Not that the word superhuman implies doing something that humans can’t do. But it does imply doing something that humans don’t do—at least not without pushing themselves beyond what we otherwise think that humans can do.
Which, I realized with a start, is what Einstein did in Bern in 1905.
Over four months, March through June 1905, Einstein produced four papers that revolutionized science. One explained how to measure the size of molecules in a liquid, and another posited how to determine their movement (Brownian motion)—two papers that together made a strong case for the existence of the atom. A third described how light comes in packets—the foundation of quantum physics as well as the idea that eventually won him the Nobel Prize. A fourth paper introduced the special theory of relativity, leading physicists to reconsider notions of space and time that had sufficed since the dawn of civilization. Then, a few months later, more as an afterthought than an encore, Einstein pointed out in a fifth paper that matter and energy can be interchangeable at the atomic level—specifically, that E=mc↑2.
The opera is hardly biographical.

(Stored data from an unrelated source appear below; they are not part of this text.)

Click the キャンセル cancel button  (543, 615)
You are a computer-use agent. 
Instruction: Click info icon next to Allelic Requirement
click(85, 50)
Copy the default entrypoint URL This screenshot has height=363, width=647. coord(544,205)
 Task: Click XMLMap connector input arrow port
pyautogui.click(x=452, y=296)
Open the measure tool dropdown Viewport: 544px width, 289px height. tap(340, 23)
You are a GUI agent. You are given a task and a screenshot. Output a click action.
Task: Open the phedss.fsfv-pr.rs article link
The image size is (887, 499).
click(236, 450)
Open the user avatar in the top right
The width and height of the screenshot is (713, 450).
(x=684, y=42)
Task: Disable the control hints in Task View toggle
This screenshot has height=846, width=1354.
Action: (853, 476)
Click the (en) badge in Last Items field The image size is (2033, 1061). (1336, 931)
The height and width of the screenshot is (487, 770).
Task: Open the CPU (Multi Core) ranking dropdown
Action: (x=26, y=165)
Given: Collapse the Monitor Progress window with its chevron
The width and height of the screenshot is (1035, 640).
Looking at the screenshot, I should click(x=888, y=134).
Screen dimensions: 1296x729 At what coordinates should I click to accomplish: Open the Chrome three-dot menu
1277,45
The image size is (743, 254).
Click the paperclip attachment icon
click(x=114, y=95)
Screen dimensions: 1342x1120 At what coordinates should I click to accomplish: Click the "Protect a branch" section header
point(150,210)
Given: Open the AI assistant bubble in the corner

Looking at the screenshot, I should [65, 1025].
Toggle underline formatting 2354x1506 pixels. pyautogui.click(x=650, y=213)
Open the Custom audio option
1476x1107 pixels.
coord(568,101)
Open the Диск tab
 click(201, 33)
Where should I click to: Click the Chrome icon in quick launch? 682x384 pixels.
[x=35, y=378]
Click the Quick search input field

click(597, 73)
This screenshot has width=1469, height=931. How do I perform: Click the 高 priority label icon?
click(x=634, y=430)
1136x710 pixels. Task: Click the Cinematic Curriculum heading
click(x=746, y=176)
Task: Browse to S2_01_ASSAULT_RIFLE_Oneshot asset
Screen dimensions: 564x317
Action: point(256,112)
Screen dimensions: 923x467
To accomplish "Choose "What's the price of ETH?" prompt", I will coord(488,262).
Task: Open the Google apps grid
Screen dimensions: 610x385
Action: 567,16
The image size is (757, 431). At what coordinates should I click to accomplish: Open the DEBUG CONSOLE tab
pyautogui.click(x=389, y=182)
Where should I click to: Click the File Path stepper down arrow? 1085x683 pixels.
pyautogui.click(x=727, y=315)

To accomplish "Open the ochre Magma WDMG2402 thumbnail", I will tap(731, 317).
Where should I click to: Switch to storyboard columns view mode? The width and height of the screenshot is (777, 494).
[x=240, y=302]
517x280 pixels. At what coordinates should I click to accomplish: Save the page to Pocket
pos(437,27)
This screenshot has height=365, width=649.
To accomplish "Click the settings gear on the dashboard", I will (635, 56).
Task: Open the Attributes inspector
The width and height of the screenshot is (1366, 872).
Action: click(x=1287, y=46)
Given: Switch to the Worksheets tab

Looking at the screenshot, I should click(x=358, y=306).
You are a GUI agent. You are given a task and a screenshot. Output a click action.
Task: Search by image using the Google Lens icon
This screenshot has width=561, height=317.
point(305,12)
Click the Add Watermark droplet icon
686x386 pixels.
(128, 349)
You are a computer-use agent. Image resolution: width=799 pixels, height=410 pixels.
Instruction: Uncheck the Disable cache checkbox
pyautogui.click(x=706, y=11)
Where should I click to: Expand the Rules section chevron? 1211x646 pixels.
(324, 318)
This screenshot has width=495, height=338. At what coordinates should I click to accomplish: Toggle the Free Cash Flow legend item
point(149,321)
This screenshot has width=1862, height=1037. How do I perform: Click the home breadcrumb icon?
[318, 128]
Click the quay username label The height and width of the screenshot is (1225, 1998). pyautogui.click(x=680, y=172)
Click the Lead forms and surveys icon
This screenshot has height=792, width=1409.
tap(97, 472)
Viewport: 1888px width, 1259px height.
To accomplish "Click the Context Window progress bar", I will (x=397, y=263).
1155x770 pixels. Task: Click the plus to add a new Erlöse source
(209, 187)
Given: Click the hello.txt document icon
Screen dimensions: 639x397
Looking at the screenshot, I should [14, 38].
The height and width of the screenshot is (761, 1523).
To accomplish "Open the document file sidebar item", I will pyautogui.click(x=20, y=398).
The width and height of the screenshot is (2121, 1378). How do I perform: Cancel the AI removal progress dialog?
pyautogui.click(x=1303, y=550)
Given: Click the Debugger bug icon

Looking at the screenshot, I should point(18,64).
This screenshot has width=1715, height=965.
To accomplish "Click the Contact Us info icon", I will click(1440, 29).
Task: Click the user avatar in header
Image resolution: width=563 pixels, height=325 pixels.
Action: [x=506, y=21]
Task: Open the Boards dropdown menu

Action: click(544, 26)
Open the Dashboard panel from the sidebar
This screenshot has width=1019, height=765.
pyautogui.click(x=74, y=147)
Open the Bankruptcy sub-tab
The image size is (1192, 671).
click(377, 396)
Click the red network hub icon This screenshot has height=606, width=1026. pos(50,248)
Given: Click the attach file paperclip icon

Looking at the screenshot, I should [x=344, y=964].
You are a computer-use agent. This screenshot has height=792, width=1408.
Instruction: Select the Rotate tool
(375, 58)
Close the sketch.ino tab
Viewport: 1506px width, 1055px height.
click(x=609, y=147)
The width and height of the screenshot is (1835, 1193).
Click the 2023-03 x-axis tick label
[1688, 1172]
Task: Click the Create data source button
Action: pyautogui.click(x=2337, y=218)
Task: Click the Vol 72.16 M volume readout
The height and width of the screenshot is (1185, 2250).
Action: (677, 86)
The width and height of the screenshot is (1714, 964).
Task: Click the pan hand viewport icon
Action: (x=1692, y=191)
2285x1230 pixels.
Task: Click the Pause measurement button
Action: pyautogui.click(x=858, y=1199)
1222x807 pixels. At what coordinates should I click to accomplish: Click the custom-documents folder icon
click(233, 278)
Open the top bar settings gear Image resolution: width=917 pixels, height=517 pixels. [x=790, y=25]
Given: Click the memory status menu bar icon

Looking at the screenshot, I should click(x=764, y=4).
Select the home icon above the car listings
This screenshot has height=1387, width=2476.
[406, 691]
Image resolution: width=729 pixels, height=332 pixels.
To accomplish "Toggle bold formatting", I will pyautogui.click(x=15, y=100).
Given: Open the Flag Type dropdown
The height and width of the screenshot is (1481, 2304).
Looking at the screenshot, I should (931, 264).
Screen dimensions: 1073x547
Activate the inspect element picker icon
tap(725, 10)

It’s barely about—to the extent that it’s about anything—Einstein. But allusions to Einstein’s life and science often appear, and they do appear in chronological order.
Early in the work a boy tosses paper airplanes. Late in the opera the iconographic Einstein—think white fright wig—sits in a spotlit chair next to the orchestra pit, solemnly sawing away at his violin. Along the way we encounter the trains and elevators of his thought experiments, the compasses and clocks that inspired those flights of insight, an eclipse or two, an orchestral crescendo evoking a nuclear blast, and, repeatedly, the central image of the opera: a beam of light. Only, in an inspired pun, it is a beam of light in the sense that it looks like an architectural beam that is made of light.
But what we can’t help think about is the superhuman effort and achievement. The dancers mapping choreographer Lucinda Childs’s visual representation of the curlicues and repetitions and variations of the score. The members of the orchestra and chorus who navigate the intricacies of that musical labyrinth. The two women, sitting at desks downstage left, who make (scripted) cryptic motions with their hands while speaking (scripted) cryptic nonsense and numbers, for fifteen minutes before the performance formally begins. The chorus members who stand completely still, staring off into far corners of the auditorium, for (depending on their entrance) five or ten minutes before the performance formally begins. The poor guy who has to mime “reading” a book by moving his head rapidly back and forth for five or ten minutes at a stretch in several scenes. The various actors who must enact simple movements—filing into a jury box, for instance, or producing a gun—in elaborately incremental slow motion.
And us! The members of the audience. The opera is well over four hours long, without an intermission. Although the program encourages us to leave and enter as we wish, for the most part we don’t. (I was sitting near the end of a row, and nobody nudged past me.) And why would we? Who wouldn’t want to be superhuman for four-plus hours? Being superhuman over a period of time is practically the definition of stamina. The opera is a test of endurance, but it’s endurance in a good way. The exertions of the bodies—theirs, on stage and in or next to the pit, and ours—mimic the exertions of the mind.
I don’t know if this train of thought is what the authors intended with their thoughts of trains. Nor do I think it matters—not in a theatrical piece in which the audience can come and go as it pleases. But it’s where my train went, and that destination is good enough for me (and, I suspect, the authors—precisely because their intention was to cultivate ambiguity as an end in itself).
After Einstein posted the last of his four papers—the one on special relativity—in June 1905, in Bern (Switzerland), he took to bed for several days.
Having experienced Einstein on the Beach, we know the feeling.